> [SET EXERCISE A]: Summarize the biography of Mario Tokić below in two sentences.
> [SET EXERCISE B]: Render the rows from the line holding "Given: Launch Photoshop from Windows taskbar" through the line holding "Action: click(13, 77)", inclusive, as a Markdown table with the columns No. and Line, omitting blank lines.

> [TEXT SHOWN]:
Mario Tokić (born 23 July 1975) is a former Croatian footballer who is the current assistant coach of Oman.

He retired following the end of the 2010–11 season.

Playing career

Club
Mario Tokić started his professional career in NK Rijeka in 1992. After six years, in 1998 he moved to Dinamo Zagreb. In 2001, he was transferred to the Austrian side Grazer AK, where he played until 2005, while at Grazer AK he scored what was called his best goal against Liverpool in a champions league qualifier, despite winning 1-0 Grazer AK still lost the tie 2-1.when he moved to Austria Wien.  At the end of the 2006-07 season Tokić announced he would be joining Austria's arch rivals Rapid for the new season. In August 2009, after two seasons with Rapid, the club announced that the contract with Tokić was cancelled.

International
Tokić made his debut for Croatia in a September 1998 European Championship qualification match away against the Republic of Ireland, coming on as a 77th-minute substitute for Zvonimir Soldo, and earned a total of 28 caps, scoring no goals. Tokić was part of the Croatian squad at Euro 2004 and the 2006 World Cup, but did not play any games at either tournament. His final international was a June 2006 friendly match against Spain.

> [DATA SUPPLIED]:

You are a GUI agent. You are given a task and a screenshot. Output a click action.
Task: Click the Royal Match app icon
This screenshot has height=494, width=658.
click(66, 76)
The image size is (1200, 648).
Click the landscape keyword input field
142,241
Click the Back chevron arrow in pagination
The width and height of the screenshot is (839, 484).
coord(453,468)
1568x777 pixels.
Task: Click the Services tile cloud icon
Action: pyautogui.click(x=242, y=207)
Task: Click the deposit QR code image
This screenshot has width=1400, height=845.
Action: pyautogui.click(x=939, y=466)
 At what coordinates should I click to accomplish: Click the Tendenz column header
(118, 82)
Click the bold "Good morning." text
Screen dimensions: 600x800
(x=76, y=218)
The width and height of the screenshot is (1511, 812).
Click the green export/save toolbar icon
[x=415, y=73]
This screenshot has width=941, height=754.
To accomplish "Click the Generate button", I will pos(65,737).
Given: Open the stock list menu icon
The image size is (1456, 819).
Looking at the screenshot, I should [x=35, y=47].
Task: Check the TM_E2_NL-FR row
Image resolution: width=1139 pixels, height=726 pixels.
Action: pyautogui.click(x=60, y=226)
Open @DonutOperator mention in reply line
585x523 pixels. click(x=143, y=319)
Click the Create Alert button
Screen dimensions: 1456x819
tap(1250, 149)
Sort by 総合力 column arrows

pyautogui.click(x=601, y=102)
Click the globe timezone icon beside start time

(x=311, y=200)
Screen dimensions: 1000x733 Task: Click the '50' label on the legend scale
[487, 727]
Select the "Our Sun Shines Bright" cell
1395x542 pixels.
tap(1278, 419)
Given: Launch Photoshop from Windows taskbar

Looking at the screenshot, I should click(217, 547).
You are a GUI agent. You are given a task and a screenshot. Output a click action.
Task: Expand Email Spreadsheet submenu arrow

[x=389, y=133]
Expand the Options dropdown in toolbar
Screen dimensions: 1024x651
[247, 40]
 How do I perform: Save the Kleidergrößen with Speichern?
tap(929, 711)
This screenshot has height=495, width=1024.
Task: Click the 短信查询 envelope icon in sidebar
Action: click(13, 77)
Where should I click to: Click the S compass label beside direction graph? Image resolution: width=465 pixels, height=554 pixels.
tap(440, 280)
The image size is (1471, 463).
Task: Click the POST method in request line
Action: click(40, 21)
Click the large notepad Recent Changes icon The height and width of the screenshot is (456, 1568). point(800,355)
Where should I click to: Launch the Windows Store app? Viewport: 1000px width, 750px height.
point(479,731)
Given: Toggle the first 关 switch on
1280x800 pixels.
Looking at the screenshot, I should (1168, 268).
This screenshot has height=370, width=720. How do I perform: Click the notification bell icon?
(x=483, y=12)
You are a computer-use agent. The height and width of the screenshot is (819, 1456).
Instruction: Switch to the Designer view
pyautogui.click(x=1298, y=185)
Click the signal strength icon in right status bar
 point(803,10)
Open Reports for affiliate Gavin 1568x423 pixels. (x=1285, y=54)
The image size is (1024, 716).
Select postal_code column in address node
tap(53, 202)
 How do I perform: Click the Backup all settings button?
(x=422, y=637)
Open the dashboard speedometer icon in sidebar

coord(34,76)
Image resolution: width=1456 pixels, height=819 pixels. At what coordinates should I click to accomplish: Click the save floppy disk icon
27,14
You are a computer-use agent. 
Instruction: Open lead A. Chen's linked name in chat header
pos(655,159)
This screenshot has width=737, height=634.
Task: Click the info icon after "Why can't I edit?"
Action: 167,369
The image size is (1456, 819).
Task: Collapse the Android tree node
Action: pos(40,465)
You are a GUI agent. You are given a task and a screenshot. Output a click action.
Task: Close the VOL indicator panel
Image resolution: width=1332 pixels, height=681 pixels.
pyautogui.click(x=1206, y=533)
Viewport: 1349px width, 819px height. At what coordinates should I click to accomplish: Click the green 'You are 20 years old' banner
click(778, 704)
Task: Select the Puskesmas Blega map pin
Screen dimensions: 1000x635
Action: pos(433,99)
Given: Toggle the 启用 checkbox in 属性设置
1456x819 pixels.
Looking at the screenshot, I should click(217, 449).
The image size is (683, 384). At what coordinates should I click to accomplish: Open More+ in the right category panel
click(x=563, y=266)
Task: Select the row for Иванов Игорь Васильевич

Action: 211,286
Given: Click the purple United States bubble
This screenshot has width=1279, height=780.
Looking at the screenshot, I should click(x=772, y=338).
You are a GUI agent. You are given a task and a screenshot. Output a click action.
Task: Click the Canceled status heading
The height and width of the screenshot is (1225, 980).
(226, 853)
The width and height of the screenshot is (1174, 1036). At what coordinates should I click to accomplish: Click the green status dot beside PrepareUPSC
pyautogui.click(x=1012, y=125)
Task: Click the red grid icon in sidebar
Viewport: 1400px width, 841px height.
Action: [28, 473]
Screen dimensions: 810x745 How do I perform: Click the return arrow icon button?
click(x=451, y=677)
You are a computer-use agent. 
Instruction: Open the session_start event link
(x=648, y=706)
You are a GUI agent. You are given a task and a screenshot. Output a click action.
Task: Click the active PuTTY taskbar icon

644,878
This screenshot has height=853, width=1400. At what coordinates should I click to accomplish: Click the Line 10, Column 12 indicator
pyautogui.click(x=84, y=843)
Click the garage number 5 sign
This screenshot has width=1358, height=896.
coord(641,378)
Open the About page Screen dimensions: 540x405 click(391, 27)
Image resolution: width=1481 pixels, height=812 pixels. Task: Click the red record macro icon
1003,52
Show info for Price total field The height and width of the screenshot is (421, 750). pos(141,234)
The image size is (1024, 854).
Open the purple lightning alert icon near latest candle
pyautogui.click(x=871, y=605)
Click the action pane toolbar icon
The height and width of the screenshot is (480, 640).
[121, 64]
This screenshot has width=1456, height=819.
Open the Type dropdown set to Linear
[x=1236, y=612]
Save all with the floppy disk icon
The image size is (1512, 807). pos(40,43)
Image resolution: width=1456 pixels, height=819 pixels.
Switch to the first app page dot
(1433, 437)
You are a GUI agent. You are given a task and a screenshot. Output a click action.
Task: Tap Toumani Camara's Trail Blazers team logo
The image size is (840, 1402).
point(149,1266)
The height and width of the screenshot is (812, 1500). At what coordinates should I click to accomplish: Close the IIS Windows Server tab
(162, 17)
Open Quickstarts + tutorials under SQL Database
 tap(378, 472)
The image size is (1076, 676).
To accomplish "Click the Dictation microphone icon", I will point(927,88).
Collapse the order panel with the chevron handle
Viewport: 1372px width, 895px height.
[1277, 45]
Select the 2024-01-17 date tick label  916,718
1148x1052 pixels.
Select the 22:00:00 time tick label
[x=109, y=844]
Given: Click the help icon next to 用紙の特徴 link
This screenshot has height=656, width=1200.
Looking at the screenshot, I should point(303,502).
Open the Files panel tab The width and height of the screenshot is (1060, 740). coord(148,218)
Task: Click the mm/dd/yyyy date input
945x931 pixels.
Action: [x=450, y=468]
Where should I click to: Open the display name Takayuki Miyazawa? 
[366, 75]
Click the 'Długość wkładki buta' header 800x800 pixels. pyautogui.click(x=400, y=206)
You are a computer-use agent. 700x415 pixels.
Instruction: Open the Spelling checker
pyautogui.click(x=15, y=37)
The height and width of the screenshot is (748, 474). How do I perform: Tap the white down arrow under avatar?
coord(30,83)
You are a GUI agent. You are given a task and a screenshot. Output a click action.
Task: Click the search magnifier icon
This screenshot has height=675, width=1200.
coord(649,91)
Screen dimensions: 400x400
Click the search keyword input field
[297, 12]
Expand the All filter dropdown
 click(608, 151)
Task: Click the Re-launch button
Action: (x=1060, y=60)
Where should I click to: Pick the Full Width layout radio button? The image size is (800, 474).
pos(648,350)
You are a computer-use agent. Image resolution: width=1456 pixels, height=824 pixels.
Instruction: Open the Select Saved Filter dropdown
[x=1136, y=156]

> [FINAL ANSWER A]: Mario Tokić, born 23 July 1975, is a former Croatian footballer who retired after the 2010–11 season and is now the assistant coach of Oman. He played club football for NK Rijeka, Dinamo Zagreb, Grazer AK and Rapid, and earned 28 caps for Croatia without scoring, being part of the squads for Euro 2004 and the 2006 World Cup.

> [FINAL ANSWER B]:
| No. | Line |
|---|---|
| 1 | Given: Launch Photoshop from Windows taskbar |
| 2 | Looking at the screenshot, I should click(217, 547). |
| 3 | You are a GUI agent. You are given a task and a screenshot. Output a click action. |
| 4 | Task: Expand Email Spreadsheet submenu arrow |
| 5 | [x=389, y=133] |
| 6 | Expand the Options dropdown in toolbar |
| 7 | Screen dimensions: 1024x651 |
| 8 | [247, 40] |
| 9 |  How do I perform: Save the Kleidergrößen with Speichern? |
| 10 | tap(929, 711) |
| 11 | This screenshot has height=495, width=1024. |
| 12 | Task: Click the 短信查询 envelope icon in sidebar |
| 13 | Action: click(13, 77) |